◆ Given data ◆
/---

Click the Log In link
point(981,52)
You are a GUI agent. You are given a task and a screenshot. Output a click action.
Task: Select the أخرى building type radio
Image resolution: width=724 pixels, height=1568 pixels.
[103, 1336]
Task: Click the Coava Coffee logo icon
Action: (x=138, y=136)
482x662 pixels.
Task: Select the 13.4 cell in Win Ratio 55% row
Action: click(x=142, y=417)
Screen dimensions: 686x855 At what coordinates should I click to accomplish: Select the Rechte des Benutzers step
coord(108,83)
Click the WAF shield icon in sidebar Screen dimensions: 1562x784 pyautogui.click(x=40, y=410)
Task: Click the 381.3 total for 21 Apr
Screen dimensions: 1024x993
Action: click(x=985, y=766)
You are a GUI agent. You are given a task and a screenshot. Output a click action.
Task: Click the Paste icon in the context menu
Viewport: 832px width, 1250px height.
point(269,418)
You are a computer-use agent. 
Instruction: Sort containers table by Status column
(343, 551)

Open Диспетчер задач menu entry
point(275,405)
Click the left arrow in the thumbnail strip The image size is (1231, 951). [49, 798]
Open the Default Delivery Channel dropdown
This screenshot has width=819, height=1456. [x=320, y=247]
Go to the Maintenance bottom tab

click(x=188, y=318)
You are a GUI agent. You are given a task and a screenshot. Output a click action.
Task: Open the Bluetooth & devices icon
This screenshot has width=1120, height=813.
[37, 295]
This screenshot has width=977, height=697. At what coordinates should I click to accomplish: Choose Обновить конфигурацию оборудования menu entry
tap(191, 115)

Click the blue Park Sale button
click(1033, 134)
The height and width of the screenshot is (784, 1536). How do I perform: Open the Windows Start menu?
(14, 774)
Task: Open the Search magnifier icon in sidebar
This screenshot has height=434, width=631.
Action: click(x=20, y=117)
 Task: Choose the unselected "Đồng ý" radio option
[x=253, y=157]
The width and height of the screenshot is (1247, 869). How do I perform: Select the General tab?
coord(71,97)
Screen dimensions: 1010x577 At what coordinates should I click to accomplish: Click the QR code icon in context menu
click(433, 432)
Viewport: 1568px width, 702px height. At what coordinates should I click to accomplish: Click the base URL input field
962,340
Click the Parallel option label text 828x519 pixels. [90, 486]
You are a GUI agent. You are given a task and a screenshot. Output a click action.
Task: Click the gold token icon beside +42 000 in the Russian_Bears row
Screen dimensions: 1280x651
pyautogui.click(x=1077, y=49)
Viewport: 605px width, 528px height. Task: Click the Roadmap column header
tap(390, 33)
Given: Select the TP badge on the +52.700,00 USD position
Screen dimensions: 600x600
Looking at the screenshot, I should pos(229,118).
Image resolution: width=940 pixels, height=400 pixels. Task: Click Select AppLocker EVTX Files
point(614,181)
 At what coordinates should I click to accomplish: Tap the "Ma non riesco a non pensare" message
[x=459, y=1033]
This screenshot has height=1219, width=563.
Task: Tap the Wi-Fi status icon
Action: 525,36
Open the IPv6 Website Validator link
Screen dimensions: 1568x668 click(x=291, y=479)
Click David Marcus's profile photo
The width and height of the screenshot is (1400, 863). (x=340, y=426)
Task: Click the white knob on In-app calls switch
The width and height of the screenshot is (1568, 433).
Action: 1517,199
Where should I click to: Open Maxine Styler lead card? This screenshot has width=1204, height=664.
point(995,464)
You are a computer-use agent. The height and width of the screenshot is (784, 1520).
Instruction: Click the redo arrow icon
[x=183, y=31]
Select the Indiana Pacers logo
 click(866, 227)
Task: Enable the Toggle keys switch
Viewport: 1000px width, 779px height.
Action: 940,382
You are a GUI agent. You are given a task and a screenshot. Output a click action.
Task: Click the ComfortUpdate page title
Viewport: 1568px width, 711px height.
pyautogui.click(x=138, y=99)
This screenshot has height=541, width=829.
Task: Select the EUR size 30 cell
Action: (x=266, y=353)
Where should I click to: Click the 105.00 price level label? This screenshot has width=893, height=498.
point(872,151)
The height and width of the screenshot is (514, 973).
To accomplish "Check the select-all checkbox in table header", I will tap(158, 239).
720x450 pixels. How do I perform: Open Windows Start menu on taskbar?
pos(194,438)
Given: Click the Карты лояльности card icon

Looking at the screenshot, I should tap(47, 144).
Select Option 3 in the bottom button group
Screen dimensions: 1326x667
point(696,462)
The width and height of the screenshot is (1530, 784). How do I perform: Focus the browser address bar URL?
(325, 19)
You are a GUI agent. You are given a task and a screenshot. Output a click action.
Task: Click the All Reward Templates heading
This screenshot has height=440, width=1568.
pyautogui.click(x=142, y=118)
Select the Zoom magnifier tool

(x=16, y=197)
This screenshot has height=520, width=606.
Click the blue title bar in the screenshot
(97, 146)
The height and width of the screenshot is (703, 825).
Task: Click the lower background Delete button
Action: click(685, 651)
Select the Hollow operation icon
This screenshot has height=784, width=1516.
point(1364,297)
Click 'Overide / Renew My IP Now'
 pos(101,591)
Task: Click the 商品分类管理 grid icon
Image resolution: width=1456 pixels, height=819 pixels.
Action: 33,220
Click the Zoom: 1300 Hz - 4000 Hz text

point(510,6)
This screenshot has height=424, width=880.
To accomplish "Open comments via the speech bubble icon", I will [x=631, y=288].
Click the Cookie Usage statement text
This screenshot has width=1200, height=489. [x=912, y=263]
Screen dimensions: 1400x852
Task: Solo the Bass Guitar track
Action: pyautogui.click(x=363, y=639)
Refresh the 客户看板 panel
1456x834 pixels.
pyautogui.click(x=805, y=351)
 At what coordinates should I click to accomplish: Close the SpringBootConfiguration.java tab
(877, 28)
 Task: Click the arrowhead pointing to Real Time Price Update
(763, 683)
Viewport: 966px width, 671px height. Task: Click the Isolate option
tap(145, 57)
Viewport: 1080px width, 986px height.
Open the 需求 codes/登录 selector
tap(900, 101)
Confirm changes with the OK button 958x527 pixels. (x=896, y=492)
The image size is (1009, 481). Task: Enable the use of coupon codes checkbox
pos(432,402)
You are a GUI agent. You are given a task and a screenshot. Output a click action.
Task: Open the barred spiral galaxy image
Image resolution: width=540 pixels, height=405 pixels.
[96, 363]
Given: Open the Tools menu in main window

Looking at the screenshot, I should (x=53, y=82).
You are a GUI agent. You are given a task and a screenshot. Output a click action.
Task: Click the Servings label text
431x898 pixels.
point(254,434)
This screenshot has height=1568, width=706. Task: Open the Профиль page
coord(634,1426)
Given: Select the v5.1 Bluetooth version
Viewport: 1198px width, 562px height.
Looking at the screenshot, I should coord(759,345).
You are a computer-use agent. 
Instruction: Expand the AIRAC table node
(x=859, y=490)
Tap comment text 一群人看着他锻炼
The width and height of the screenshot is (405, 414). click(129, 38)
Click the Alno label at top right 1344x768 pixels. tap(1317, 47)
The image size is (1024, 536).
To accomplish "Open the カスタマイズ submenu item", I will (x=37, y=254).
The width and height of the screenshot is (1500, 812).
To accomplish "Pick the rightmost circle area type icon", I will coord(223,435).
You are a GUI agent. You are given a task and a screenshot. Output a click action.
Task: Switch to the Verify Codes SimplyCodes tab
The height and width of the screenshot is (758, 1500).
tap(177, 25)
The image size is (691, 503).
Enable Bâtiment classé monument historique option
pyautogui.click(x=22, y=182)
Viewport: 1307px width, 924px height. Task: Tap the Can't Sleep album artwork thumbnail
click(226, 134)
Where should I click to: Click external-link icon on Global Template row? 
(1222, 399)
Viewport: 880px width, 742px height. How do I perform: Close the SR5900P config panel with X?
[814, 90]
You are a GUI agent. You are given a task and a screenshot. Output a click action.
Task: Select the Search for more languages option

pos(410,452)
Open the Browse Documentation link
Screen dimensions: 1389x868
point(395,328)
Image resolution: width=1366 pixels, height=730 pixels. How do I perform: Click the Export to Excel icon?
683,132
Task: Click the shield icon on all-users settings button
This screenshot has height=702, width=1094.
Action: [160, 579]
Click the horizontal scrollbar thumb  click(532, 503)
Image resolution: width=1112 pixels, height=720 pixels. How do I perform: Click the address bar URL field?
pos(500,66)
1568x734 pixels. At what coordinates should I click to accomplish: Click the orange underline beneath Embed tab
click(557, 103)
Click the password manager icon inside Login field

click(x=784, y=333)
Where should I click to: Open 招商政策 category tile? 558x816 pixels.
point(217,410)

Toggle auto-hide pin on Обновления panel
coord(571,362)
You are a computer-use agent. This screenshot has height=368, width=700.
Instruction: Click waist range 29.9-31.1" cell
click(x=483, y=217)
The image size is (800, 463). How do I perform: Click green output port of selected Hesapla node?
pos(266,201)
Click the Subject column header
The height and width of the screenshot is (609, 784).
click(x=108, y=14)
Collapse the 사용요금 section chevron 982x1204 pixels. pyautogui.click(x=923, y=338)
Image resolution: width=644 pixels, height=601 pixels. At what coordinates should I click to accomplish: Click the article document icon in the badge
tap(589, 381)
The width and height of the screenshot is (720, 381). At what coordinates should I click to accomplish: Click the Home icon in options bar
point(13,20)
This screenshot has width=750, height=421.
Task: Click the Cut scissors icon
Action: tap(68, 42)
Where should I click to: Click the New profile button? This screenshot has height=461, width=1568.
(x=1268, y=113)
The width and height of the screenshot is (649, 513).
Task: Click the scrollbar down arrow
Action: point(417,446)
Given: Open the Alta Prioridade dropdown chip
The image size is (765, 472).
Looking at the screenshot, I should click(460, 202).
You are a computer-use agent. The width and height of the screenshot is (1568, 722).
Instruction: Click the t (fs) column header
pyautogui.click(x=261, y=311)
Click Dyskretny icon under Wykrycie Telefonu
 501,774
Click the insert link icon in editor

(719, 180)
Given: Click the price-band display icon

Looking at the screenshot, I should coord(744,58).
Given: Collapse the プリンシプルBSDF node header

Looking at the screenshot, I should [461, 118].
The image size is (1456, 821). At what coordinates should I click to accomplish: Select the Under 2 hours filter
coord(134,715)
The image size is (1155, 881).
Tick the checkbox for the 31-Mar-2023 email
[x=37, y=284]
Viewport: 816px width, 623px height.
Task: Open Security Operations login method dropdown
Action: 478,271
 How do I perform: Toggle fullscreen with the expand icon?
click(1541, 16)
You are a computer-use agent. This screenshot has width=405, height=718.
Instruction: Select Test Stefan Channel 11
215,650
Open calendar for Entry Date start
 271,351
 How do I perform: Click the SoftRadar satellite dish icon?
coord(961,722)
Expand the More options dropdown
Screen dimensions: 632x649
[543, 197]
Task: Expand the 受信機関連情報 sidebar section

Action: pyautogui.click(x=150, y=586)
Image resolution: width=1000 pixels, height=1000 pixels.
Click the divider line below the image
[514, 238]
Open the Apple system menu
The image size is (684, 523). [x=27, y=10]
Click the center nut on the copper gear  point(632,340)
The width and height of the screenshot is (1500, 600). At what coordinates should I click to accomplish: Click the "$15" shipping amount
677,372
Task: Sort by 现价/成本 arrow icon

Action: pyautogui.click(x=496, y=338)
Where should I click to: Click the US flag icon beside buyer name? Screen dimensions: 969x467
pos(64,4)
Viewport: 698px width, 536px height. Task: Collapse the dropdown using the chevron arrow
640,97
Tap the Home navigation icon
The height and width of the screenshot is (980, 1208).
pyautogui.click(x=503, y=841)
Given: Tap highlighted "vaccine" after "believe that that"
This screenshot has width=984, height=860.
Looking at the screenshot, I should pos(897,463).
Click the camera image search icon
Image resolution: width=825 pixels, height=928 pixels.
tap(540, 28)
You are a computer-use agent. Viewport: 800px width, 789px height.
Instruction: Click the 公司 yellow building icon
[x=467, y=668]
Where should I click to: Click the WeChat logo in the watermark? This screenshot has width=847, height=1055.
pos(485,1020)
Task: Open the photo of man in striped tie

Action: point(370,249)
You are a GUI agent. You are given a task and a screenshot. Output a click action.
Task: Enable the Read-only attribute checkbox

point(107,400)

\---

◆ Problem to work on ◆
A single figure is required: the number of lines above in which the string "will" appears.

◆ Answer to the problem ◆
4